Use a password supervisor: Password managers free you from the trouble of sticky notes or the guessing sport of passwords. The one factor you want is one password to signal into your password supervisor. They’ll create, retailer, and fill passwords mechanically and assist generate complicated combos.
2. Allow multi-factor authentication (MFA)
In line with Microsoft, enabling MFA could make you 99% much less prone to get hacked. Why? As a result of MFA requires a mix of two or extra authenticators to confirm your identification earlier than you’re granted entry to your account. Even when a hacker cracks your password, they should meet the second authentication requirement with the intention to acquire entry to your account.
MFA asks for:
One thing you already know – a PIN quantity or a password
One thing you have got – an authentication utility or a affirmation textual content in your cellphone
One thing you might be – a fingerprint scan or facial recognition
Word that not all MFA strategies supply the identical degree of safety.
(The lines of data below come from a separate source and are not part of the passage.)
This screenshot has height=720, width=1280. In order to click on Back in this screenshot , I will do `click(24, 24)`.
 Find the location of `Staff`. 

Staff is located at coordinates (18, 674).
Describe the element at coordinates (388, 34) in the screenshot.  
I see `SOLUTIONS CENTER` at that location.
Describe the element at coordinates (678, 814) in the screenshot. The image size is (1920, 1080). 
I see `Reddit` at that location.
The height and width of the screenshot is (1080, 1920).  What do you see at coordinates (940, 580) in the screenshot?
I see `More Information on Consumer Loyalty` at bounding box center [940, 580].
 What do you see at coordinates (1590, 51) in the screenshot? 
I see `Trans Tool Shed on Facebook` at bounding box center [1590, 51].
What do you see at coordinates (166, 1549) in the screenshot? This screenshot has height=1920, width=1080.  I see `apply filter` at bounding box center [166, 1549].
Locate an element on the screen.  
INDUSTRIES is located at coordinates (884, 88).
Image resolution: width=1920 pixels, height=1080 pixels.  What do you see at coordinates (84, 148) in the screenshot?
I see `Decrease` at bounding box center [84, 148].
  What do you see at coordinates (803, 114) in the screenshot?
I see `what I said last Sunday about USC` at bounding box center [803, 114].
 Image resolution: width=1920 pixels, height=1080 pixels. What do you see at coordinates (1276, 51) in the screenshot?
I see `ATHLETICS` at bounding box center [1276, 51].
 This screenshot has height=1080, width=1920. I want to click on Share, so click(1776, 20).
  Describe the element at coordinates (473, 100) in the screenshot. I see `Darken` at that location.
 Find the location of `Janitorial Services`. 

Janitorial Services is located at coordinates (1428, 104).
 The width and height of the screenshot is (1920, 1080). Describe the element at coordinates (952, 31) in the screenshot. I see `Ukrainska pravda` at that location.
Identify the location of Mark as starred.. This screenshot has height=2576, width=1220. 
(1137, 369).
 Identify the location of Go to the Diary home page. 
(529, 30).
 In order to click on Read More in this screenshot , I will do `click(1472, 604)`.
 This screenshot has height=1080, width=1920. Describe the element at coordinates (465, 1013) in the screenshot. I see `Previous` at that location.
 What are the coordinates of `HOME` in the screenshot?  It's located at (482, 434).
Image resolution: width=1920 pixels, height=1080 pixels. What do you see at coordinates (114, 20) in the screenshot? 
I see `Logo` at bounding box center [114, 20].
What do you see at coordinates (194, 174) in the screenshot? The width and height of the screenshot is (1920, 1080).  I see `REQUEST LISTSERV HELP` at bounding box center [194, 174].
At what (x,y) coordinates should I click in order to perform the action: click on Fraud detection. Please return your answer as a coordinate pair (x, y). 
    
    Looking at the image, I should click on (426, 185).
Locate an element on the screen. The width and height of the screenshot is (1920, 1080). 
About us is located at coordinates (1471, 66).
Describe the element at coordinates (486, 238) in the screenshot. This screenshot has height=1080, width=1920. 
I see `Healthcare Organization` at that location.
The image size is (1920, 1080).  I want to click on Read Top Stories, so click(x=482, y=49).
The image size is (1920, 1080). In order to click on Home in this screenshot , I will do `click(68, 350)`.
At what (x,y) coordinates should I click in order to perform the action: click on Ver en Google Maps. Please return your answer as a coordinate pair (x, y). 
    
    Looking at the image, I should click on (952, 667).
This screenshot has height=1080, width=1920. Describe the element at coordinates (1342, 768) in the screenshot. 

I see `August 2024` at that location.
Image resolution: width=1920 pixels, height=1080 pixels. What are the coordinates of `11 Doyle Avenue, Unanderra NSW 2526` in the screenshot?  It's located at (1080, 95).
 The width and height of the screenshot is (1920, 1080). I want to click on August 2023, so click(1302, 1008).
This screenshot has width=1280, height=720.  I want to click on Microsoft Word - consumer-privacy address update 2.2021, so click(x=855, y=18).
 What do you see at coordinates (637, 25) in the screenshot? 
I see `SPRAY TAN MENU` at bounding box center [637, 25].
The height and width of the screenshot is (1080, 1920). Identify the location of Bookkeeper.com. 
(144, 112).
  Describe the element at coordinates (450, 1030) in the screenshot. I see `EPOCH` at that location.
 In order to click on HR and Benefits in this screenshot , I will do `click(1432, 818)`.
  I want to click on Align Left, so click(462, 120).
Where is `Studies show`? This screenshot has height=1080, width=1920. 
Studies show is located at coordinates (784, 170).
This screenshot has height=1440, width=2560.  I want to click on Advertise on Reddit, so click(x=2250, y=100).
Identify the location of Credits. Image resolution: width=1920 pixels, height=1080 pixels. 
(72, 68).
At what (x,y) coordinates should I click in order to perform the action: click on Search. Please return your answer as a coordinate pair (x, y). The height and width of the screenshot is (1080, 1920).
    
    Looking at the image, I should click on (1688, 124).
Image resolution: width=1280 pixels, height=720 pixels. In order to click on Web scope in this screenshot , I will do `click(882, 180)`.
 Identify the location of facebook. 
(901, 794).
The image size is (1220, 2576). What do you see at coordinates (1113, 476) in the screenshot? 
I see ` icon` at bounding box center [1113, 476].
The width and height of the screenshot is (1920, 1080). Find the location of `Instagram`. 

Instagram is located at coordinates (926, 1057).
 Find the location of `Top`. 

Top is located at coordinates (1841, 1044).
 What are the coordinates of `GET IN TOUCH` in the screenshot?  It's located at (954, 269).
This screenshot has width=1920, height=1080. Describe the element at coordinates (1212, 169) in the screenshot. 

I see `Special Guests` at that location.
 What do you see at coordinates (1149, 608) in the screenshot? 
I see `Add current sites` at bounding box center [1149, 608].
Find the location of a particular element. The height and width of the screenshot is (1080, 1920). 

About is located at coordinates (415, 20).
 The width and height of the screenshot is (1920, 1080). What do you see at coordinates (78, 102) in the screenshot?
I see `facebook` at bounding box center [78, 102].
Phishing-resistant MFA is the usual trade leaders ought to try for, however any MFA is healthier than no MFA.
3. Replace your software program
Earlier than you instinctively hit the ‘remind me later’ button, it’s necessary to grasp the significance of software program updates. Expertise suppliers problem software program updates to patch pressing safety flaws, and failing to maintain your software program up-to-date might go away you unprotected.
Right here’s what you want to preserve up-to-date:
Working System (OS)
Internet browser and extensions
Third-party apps
Antivirus
To make these updates extra handy, arrange computerized updates in order that they’re downloaded and put in as quickly as they’re obtainable. Keep in mind to solely obtain software program and apps from verified sources and official app shops. The machine, software program, or app developer itself needs to be sending you updates, not anybody else.
4. Acknowledge and report phishing
Phishing entails malicious actors sending messages pretending to be a trusted particular person or entity, and is the commonest type of cybercrime. If one thing appears suspicious, belief your intuition.
Telltale indicators of phishing embody:
Pressing or emotionally interesting language
A way of urgency to click on straight away
Requests to ship private or monetary data
Sudden attachments
Untrusted shortened URLs
E-mail addresses that don’t match the supposed sender
When encountering a suspicious message, use the “report spam” function. In circumstances the place the message impersonates a corporation you belief, notify the group utilizing the contact data discovered on their official web site.
Lastly, delete suspicious messages. Don’t reply or click on on any attachment or hyperlink, together with the “unsubscribe” hyperlink, which might carry a hyperlink used for phishing.
Subsequent Steps
As we kick off Cybersecurity Consciousness Month, we implore you to not simply take into account – however actively implement – the strategies shared. At Verify Level, we imagine that it’s not solely doable, however prudent, to stop cyberattacks earlier than they’ll do any injury. We’ll proceed to share suggestions and finest practices all through the month in order that collectively, we stop unhealthy actors from getting wherever close to your knowledge.